● **Problem description**:
Reproduce word for word the passage of the fixed-point proof below that opens with the words containing "The problem specifies" and closes with "equal to $$b$$.".

-------- Text excerpt --------

Question

Prove that if $$F$$ is a continuous map of $$[a, b]$$ into $$[a, b]$$, then $$F$$ must have a fixed point. Then determine whether this assertion is true for functions from $$\mathbb{R}$$ to $$\mathbb{R}$$.

Answer

## Question1.a:

**step1 Understand the Goal and Define a Helper Function**

Our goal is to prove that there must be a point, let's call it $$x_0$$, within the interval $$[a, b]$$ such that when we apply the function $$F$$ to it, the output is the same as the input; that is, $$F(x_0) = x_0$$. Such a point is called a "fixed point." We can rearrange the equation $$F(x_0) = x_0$$ by subtracting $$x_0$$ from both sides, which gives us $$F(x_0) - x_0 = 0$$. This new form suggests we can define a helper function, $$g(x)$$, as the difference between $$F(x)$$ and $$x$$. If we can show that $$g(x)$$ must be equal to zero for some $$x$$ in the interval, then we have found a fixed point for $$F(x)$$.

$$g(x) = F(x) - x$$

**step2 Analyze the Continuity of the Helper Function**

The problem states that $$F(x)$$ is a continuous map. A continuous function means that its graph can be drawn without lifting your pen from the paper. The function $$y=x$$ is also a continuous function (its graph is a straight line without any breaks). When we subtract one continuous function from another, the resulting function is also continuous. Therefore, our helper function, $$g(x) = F(x) - x$$, is continuous over the interval $$[a, b]$$.

**step3 Evaluate the Helper Function at the Endpoints of the Interval**

The problem specifies that $$F$$ is a map of $$[a, b]$$ *into* $$[a, b]$$. This means that for any number $$x$$ you pick from the interval $$[a, b]$$, the value $$F(x)$$ will also be within the interval $$[a, b]$$. Let's examine the values of $$g(x)$$ at the two endpoints of the interval, $$a$$ and $$b$$.
For the endpoint $$x=a$$: Since $$F(a)$$ must be in the interval $$[a, b]$$, it means that $$F(a)$$ must be greater than or equal to $$a$$.

$$F(a) \geq a$$

Now, let's look at $$g(a)$$:

$$g(a) = F(a) - a$$

Since $$F(a) \geq a$$, subtracting $$a$$ from both sides gives us $$F(a) - a \geq 0$$. So, $$g(a)$$ is greater than or equal to zero.

$$g(a) \geq 0$$

For the endpoint $$x=b$$: Similarly, since $$F(b)$$ must be in the interval $$[a, b]$$, it means that $$F(b)$$ must be less than or equal to $$b$$.

$$F(b) \leq b$$

Now, let's look at $$g(b)$$:

$$g(b) = F(b) - b$$

Since $$F(b) \leq b$$, subtracting $$b$$ from both sides gives us $$F(b) - b \leq 0$$. So, $$g(b)$$ is less than or equal to zero.

$$g(b) \leq 0$$

**step4 Apply the Intermediate Value Theorem**

We have established two important facts:
1. The function $$g(x)$$ is continuous on the interval $$[a, b]$$.

-------- Source data --------

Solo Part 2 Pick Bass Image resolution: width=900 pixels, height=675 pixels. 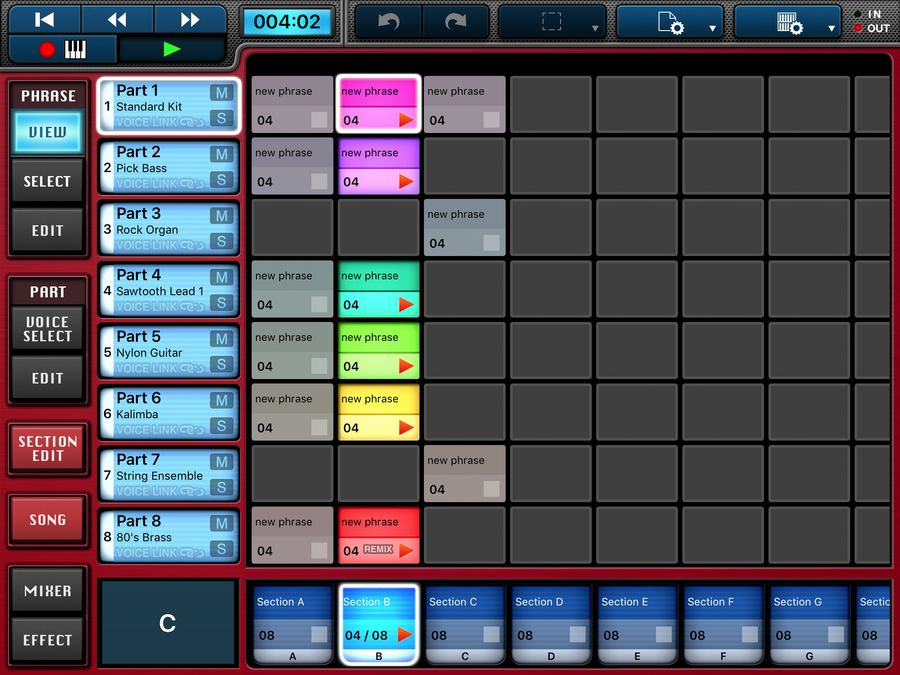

--------

● **Output of the task**:
The problem specifies that $$F$$ is a map of $$[a, b]$$ *into* $$[a, b]$$. This means that for any number $$x$$ you pick from the interval $$[a, b]$$, the value $$F(x)$$ will also be within the interval $$[a, b]$$. Let's examine the values of $$g(x)$$ at the two endpoints of the interval, $$a$$ and $$b$$.
For the endpoint $$x=a$$: Since $$F(a)$$ must be in the interval $$[a, b]$$, it means that $$F(a)$$ must be greater than or equal to $$a$$.

$$F(a) \geq a$$

Now, let's look at $$g(a)$$:

$$g(a) = F(a) - a$$

Since $$F(a) \geq a$$, subtracting $$a$$ from both sides gives us $$F(a) - a \geq 0$$. So, $$g(a)$$ is greater than or equal to zero.

$$g(a) \geq 0$$

For the endpoint $$x=b$$: Similarly, since $$F(b)$$ must be in the interval $$[a, b]$$, it means that $$F(b)$$ must be less than or equal to $$b$$.